Xapian is a search engine library, scalable to collections containing hundreds of millions of documents. It's written in C++ with bindings for Perl, Python, PHP, Java, Tcl, C#, Ruby, and Lua. It is a highly adaptable toolkit that allows developers to easily add advanced indexing and search facilities to their own applications. It supports the Probabilistic Information Retrieval model and also a rich set of boolean query operators. Omega is a Web search application built upon the Xapian library. It can index a Web server's document tree (including HTML, PDF, OpenOffice, MS Word/Excel/Powerpoint/Works, WordPerfect, RTF, PS, etc.), or data exported from arbitrary sources (e.g. SQL databases).

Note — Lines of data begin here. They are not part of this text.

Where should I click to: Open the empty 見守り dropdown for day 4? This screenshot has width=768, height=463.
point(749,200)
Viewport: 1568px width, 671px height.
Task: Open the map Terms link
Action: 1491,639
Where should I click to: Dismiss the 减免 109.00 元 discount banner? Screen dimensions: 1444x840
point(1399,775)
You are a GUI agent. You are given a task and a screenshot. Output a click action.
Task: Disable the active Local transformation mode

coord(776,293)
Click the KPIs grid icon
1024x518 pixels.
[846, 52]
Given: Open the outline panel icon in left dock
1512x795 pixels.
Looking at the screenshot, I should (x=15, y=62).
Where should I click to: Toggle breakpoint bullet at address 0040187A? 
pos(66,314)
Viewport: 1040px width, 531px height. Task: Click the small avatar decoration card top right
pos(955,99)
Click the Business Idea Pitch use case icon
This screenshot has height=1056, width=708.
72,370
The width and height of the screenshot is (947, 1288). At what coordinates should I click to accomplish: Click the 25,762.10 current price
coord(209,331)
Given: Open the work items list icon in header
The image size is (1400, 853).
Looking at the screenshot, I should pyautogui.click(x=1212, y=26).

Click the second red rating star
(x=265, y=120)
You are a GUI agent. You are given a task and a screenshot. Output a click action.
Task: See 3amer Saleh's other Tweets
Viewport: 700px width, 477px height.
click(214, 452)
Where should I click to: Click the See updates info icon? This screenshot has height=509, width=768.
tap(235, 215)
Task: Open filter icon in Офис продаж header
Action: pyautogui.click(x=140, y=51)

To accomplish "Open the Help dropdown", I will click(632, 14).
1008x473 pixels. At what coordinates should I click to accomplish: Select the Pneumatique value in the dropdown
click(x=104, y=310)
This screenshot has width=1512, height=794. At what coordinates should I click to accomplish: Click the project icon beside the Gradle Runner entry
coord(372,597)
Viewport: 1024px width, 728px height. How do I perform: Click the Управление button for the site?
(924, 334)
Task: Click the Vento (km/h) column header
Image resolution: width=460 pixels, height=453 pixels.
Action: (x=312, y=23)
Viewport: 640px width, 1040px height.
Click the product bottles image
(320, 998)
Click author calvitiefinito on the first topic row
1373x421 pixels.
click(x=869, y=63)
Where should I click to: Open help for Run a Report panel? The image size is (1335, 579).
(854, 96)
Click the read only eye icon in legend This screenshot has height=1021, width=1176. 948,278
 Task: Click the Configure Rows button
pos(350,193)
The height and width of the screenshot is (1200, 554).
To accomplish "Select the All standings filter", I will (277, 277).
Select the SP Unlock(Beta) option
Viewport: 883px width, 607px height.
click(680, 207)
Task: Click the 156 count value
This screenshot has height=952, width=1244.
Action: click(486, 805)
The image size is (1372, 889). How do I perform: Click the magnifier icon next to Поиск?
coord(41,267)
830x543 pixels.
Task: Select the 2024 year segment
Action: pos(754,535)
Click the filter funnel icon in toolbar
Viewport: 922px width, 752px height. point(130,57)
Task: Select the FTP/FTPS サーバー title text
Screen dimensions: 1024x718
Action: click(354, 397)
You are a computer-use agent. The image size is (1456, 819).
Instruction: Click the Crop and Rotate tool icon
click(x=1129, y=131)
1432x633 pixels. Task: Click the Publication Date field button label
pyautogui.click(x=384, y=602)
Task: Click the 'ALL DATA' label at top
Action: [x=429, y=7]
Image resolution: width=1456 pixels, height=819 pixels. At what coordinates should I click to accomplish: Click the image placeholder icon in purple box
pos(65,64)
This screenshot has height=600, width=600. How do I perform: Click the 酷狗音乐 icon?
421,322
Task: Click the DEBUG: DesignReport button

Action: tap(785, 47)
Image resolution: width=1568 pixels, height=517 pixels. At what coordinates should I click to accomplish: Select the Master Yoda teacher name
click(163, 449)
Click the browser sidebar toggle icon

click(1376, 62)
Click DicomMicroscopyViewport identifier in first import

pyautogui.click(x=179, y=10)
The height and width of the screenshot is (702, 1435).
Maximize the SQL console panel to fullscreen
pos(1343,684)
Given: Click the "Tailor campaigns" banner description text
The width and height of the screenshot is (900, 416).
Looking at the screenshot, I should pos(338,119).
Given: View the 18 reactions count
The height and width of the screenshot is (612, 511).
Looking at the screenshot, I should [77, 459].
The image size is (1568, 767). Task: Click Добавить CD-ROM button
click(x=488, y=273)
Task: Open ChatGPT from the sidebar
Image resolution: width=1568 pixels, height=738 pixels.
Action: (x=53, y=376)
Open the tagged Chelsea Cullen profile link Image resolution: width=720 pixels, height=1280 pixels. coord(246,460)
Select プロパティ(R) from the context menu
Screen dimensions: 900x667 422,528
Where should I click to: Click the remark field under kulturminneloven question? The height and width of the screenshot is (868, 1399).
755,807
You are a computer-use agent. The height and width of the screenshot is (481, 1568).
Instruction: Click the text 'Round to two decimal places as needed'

Redet is a tool for developing and executing regular expressions using any of more than 50 search programs, editors, and programming languages, intended both for developing regular expressions for use elsewhere and as a search tool in its own right. For each program in each locale, a palette showing the available constructs is provided. The properties of each program are determined by runtime tests, which guarantees that they will be correct for the program version and locale. Additional features include persistent history, extensive help, a variety of character entry tools, and the ability to change locale while running. Redet is highly configurable and fully supports Unicode.
Msort sorts files in sophisticated ways. Records may be fixed size, newline-separated blocks, or terminated by any specified character. Key fields may be selected by position, tag, or character range. For each key, distinct exclusions, multigraphs, substitutions, and a sort order may be defined or locale collation rules used. Comparisons may be lexicographic, numeric, numeric string, hybrid, random, by string length, angle, domain name, date, time, month name, or ISO8601 timestamp. Keys may be reversed so as to generate reverse dictionaries. Optional keys are supported. Unicode is supported, including full case-folding. Msort itself has a somewhat complex command line interface, but may be driven by an optional GUI.
uni2ascii and ascii2uni provide conversion in both directions between UTF-8 Unicode and more than thirty 7-bit ASCII equivalents, including RFC 2396 URI format and RFC 2045 Quoted Printable format, the representations used in HTML, SGML, XML, OOXML, the Unicode standard, Rich Text Format, POSIX portable charmaps, POSIX locale specifications, and Apache log files. It can also convert between the escapes used for Unicode in languages such as Ada, C, Common Lisp, Java, Pascal, Perl, Postscript, Python, Scheme, and Tcl.
MIB Smithy SDK is a dynamic extension to Tcl/Tk (8.4+) that allows development of custom scripts for controlling SNMP agents, manipulating SMI definitions, doing conversions, and more. It is based on the core of Muonics' MIB Smithy, and the SDK supports SMIv1 and SMIv2, as well as SNMPv1/v2c/v3 with HMAC-SHA-96 and HMAC-MD5-96 authentication and DES/CBC and AES128/CFB privacy. It also provides complete read-write access to all elements of SMI/MIB Module definitions, unlike similar extensions that provide only read access to a limited subset. The SDK allows multiple discrete SMI databases and SNMP sessions, and provides all of the built-in validation and error recovery capabilites of the full product, without the visual MIB development environment.
libuninum is a library for converting Unicode strings to integers and integers to Unicode strings. Internal computation is done using arbitrary precision arithmetic, so there is no limit on the size of the integer that can be converted. Values are passed and returned as ASCII decimal strings, GNU MP mpz_t objects, or unsigned long integers. Auto-detection of the number system is provided. Very many number systems are supported. Group delimitation for output strings is fully controllable. Command line and graphical interfaces are also provided.
WordNet® is an on-line lexical reference system whose design is inspired by current psycholinguistic theories of human lexical memory. English nouns, verbs, adjectives and adverbs are organized into synonym sets, each representing one underlying lexical concept. Different relations link the synonym sets.
Xlit converts text from one writing system into another. It allows the user to define a transliteration simply by typing the input strings in one window and the strings to which they are to be mapped in another. Transliteration may be restricted to regions bounded by specified delimiters or their complements. Transliteration may also be performed by external commands or plugins. Xlit can also convert one type of delimiter to another, e.g. from HZ escapes to XML. Xlit can read and write transliteration definitions in its own format and as Yudit keymaps. It can be run in batch mode without the GUI.
WordGenerator generates hypothetical words from specifications of their syllable structure. The user specifies the maximum length of the words in syllables, the abstract structure of syllables in the language (in terms of such units as consonants and vowels or onsets and rhymes), and the actual sounds that comprise each abstract class (e.g. the list of vowels in the language); WordGenerator then generates the words that conform to this specification. Such lists are useful to field linguists exploring the vocabulary of a language, and to designers of artificial languages.